New York, 1941, 57e Rue
C’est une vieille dame discrète qui ne sort que très rarement. Elégante, petite et fluette, comme la décrivent ses voisins, les cheveux gris tirés, elle occupe le sommet d’un immeuble luxueux de la 79e Rue, à l’angle de la célèbre Madison Avenue, à deux pas de Central Park. Belle-fille du marchand d’art Paul Rosenberg et tante d’Anne Sinclair, Elaine, dont l’âge avoisine les 80 ans, est la dernière représentante de cette célèbre famille à New York.
Et, avec l’épouse de Dominique Strauss-Kahn, elle est l’une des héritières d’une fortune estimée à plusieurs dizaines de millions d’euros. « Malheureusement, elle ne peut pas vous recevoir », s’excuse un homme d’une cinquantaine d’années qui veille sur Elaine Rosenberg depuis la mort de son mari, Alexandre, en 1987. « Elle est actuellement en week-end sur la côte Est, à Rhode Island. Et de toute façon, avec les problèmes que connaît aujourd’hui Dominique Strauss-Kahn, elle ne voudra pas s’exprimer… » conclut-il dans la vaste entrée en marbre de l’immeuble. Là où, en 1953, Paul Rosenberg, le grand-père d’Anne Sinclair, a ouvert sa seconde galerie new-yorkaise et consolidé la fortune familiale.
Immigré aux Etats-Unis en 1940 pour fuir les Nazis, ce collectionneur sexagénaire n’est encore qu’un étranger à New York. Mais en Europe, son nom s’est imposé dans le marché de l’art. Avant son exil, ce fils d’antiquaire, propriétaire d’une boutique rue La Boétie à Paris, depuis 1911, a travaillé avec Braque, Léger, Matisse. Et surtout Picasso, avec qui il a conclu un contrat d’exclusivité entre 1918 et 1939. En 1935, Paul a même ouvert une galerie à Londres.
Celui qui deviendra l’un des plus grands marchands d’art et collectionneurs du XXe siècle jouit d’une très bonne réputation. « Quand il est arrivé à New York, il avait déjà beaucoup d’argent et ses valises n’étaient pas vides », observe le jeune propriétaire d’une galerie d’art de la 79e Rue, à deux pas de celle que les Rosenberg ont tenue jusqu’à la fin des années 1980. « Il a tenté de mettre des œuvres à l’abri en Europe, mais les Allemands en ont spolié un grand nombre pendant la guerre », poursuit le galeriste, dont les parents ont croisé la route des Rosenberg.

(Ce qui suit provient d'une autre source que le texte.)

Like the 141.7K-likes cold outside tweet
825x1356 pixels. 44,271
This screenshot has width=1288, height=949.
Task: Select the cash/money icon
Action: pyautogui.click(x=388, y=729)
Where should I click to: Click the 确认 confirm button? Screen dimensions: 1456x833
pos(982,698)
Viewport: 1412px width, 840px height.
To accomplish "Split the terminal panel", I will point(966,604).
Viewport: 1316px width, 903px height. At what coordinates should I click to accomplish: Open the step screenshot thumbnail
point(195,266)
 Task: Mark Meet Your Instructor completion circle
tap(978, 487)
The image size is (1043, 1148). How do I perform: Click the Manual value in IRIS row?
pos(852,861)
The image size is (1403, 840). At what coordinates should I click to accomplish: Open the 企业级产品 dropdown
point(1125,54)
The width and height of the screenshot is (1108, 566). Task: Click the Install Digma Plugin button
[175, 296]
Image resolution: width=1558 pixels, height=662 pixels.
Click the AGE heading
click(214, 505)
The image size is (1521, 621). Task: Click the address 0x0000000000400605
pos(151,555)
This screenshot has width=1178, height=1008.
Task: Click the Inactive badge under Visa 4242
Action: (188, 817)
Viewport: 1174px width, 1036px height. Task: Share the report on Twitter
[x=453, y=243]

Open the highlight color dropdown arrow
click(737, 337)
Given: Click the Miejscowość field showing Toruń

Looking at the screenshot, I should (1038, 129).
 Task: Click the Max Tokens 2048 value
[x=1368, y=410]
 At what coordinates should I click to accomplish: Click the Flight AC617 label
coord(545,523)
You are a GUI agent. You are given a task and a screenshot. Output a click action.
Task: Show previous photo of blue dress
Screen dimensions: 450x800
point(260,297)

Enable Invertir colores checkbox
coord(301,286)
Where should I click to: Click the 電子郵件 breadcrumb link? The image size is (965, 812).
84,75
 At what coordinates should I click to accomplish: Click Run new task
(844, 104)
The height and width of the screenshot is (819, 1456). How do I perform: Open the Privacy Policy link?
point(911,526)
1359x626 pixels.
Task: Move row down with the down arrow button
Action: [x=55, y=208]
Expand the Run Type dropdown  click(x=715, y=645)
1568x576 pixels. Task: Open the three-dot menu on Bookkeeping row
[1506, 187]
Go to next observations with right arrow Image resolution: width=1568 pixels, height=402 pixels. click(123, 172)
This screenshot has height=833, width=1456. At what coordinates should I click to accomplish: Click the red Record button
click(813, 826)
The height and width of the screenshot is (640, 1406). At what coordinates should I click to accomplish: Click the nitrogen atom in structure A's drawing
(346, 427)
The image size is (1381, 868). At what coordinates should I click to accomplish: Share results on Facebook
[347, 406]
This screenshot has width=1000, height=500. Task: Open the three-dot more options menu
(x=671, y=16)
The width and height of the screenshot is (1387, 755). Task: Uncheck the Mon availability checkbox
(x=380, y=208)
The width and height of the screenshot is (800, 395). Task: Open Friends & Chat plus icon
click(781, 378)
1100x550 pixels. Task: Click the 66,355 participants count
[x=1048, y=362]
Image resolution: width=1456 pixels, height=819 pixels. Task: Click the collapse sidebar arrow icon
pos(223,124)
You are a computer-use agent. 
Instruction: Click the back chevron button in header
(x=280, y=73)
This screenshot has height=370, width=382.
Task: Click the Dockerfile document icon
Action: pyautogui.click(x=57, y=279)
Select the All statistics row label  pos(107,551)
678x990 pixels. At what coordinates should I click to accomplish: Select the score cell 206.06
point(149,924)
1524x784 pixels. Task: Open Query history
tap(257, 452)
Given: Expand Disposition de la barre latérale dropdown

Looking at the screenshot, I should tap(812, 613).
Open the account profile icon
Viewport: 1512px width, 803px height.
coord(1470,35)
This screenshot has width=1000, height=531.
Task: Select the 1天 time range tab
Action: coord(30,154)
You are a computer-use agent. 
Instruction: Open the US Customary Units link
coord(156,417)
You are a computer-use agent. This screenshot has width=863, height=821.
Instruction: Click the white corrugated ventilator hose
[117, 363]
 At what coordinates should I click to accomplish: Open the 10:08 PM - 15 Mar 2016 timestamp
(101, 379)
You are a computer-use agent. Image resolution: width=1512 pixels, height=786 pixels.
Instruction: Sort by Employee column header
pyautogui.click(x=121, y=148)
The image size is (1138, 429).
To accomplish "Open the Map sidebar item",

A Manhattan, le grand-père d’Anne Sinclair commence par ouvrir une galerie dans la 57e Rue. Un emplacement où se dresse aujourd’hui un énorme bâtiment en verre noir qui abrite un magasin Nike. A la fin de la guerre, 300 toiles, en provenance d’Allemagne et d’Autriche, sont restituées à la famille. « Paul a donc peu à peu pu rebâtir son empire et sa réputation », poursuit un autre galeriste.
En 1948, sa fille, Micheline, mariée à Jean-Robert Schwartz, donne naissance à Anne-Elise Schwartz, qui prendra le nom d’Anne Sinclair. Quand la petite fille a 5 ans, la famille Rosenberg quitte la 57e Rue pour la 79e. Autant d’échelons gagnés dans la bonne société new-yorkaise. « Tout l’immeuble leur appartient toujours, déclare un voisin. Il doit valoir dans les 50 millions de dollars, c’est un des endroits les plus chers de New York. Juste en face de la maison du maire, Michael Bloomberg. »
Anne Sinclair a déjà hérité de la fortune que Paul Rosenberg avait léguée à sa mère, décédée en 2006. Difficile de savoir à qui reviendront les biens new-yorkais de la famille. Aux enfants d’Elaine? Les voisins disent ne les avoir jamais vus. A d’autres descendants de Paul Rosenberg? Aucun n’est identifié à ce jour. Avant que n’éclate le scandale qui concerne son mari, Anne Sinclair préparait une biographie sur son grand-père, dont la vie publique comme privée, est peu connue.